_Activity:_
Please check every line of the listing for "panel" and copy each line where it is found.

━━━ Record set ━━━

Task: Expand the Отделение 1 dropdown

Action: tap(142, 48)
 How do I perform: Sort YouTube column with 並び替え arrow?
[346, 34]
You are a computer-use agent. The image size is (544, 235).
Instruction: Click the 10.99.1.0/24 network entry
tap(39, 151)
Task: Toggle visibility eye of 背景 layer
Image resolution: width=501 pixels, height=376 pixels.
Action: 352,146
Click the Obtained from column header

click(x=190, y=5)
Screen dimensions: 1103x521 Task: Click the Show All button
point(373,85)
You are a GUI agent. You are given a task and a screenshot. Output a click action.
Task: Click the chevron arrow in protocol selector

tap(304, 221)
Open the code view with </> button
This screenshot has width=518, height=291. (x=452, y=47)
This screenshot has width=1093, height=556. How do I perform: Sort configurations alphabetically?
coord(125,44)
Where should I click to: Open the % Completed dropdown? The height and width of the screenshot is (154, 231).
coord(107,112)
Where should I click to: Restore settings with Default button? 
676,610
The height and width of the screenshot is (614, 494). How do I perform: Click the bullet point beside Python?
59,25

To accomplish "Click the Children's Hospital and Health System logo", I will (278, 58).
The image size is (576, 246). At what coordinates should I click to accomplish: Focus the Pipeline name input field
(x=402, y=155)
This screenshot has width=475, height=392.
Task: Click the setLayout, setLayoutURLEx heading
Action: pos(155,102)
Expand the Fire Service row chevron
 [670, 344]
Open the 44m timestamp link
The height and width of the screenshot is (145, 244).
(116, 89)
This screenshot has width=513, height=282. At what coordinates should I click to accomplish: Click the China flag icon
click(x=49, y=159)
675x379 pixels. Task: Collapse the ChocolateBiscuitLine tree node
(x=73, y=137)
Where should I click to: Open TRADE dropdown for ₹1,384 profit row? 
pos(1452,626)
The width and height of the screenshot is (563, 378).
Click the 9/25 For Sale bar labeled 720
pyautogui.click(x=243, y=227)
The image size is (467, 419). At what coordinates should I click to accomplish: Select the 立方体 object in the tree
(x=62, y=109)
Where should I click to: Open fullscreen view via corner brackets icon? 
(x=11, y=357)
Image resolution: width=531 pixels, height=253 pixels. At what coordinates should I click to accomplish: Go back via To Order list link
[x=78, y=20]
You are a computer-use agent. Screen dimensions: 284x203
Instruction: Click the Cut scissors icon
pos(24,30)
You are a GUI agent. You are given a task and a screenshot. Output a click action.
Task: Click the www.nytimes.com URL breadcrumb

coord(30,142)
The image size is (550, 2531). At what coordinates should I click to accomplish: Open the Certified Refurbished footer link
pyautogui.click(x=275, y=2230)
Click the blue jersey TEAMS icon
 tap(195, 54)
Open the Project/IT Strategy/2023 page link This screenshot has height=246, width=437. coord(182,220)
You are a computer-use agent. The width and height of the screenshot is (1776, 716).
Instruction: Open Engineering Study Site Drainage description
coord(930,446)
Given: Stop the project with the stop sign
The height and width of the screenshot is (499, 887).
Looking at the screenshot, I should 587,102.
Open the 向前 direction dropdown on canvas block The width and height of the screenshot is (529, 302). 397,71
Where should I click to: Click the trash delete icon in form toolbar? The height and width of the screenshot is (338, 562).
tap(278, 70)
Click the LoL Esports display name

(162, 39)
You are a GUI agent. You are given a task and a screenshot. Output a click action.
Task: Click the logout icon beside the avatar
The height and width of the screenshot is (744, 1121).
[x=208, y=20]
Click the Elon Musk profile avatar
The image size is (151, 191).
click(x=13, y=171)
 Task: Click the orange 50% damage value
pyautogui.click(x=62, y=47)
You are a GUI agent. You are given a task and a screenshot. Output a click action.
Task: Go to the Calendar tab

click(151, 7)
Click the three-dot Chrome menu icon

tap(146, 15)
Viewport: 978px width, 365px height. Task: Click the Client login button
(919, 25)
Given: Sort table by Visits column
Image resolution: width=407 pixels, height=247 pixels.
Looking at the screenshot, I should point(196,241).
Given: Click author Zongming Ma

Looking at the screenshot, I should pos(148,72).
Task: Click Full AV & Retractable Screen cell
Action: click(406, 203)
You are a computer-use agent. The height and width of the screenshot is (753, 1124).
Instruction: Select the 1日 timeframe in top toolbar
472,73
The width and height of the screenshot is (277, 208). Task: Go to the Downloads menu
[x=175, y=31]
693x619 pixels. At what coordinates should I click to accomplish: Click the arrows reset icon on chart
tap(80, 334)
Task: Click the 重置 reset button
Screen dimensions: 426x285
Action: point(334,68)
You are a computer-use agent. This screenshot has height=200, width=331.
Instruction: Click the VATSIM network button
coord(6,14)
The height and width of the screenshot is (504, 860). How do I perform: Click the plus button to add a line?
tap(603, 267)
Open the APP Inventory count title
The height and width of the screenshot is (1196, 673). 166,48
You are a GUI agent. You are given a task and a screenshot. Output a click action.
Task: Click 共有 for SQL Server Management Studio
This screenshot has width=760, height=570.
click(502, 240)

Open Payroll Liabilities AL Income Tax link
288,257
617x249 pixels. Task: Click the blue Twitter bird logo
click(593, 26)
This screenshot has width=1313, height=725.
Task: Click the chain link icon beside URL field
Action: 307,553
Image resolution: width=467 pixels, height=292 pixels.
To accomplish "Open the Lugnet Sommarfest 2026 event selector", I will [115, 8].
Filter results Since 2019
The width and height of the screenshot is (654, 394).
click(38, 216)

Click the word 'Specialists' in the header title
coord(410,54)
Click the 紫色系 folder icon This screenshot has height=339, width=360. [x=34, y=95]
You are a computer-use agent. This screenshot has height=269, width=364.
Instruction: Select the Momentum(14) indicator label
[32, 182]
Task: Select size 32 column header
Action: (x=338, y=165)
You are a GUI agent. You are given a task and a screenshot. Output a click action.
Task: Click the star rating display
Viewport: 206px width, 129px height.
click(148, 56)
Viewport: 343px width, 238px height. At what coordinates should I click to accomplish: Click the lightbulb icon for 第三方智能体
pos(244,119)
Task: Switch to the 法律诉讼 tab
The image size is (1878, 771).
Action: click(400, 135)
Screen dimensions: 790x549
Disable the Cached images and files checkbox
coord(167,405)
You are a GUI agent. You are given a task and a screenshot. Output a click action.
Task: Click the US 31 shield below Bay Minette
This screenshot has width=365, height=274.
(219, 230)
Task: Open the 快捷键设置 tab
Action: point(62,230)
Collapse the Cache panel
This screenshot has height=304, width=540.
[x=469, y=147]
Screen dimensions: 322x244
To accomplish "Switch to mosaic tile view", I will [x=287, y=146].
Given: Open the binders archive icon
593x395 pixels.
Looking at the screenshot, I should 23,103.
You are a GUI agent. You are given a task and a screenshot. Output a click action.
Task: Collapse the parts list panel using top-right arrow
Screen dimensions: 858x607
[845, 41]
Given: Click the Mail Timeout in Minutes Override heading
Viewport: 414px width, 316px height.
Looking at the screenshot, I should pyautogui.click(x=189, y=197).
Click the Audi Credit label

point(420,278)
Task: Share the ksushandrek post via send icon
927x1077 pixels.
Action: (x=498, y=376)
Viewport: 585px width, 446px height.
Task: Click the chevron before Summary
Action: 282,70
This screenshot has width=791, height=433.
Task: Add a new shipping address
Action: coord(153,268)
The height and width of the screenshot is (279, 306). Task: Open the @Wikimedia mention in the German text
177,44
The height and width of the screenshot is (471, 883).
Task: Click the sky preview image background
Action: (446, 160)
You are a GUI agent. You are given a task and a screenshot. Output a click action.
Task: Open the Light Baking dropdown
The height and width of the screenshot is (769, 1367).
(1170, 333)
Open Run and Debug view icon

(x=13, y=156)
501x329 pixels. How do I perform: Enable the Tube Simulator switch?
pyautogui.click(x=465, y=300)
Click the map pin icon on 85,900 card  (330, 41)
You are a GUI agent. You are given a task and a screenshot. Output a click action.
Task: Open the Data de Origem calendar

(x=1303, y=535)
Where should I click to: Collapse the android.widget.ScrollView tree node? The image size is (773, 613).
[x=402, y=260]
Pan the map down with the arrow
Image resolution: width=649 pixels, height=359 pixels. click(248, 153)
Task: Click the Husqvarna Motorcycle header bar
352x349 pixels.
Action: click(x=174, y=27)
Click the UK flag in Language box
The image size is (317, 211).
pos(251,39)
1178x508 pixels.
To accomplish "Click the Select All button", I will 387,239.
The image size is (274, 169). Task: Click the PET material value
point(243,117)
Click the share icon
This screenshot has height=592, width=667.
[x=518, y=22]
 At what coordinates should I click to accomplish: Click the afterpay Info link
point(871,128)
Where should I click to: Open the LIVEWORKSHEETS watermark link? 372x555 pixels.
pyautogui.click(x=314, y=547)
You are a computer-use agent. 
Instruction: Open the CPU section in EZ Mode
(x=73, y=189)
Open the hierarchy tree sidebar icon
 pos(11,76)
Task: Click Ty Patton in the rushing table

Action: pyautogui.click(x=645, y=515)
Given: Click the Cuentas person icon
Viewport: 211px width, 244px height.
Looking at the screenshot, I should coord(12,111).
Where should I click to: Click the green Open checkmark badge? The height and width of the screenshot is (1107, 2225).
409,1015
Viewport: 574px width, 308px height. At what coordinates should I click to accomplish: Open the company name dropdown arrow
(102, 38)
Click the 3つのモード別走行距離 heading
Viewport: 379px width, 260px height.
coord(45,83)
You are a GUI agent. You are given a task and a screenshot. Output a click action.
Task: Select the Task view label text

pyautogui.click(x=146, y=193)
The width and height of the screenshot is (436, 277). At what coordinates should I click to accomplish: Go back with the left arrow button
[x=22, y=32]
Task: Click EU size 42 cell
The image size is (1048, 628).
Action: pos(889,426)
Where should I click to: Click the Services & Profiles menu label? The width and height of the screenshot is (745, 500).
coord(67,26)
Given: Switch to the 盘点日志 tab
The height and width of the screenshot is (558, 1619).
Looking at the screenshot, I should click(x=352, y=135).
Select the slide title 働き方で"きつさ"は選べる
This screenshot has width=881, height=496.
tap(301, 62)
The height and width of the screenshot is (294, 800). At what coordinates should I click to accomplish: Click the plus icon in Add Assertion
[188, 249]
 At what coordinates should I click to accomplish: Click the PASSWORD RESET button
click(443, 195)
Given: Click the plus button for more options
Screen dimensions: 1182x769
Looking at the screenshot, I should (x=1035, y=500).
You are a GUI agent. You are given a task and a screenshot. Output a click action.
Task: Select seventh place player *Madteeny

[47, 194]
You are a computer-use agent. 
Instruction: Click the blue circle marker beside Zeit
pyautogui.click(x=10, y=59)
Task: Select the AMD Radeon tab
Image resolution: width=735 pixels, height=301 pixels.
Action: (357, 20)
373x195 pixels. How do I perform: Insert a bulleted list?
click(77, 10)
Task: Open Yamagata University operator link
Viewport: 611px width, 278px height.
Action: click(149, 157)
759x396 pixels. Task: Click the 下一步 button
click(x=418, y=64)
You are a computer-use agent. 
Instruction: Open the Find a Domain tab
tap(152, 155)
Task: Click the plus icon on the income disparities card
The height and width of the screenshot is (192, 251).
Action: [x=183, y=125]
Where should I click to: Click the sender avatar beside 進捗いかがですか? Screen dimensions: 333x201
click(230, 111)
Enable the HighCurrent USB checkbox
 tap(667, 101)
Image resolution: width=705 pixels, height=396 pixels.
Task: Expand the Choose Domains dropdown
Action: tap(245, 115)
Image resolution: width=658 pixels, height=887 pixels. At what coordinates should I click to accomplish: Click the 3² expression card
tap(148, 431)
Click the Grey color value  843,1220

━━━

_Problem solution:_
Collapse the Cache panel
Task: Collapse the parts list panel using top-right arrow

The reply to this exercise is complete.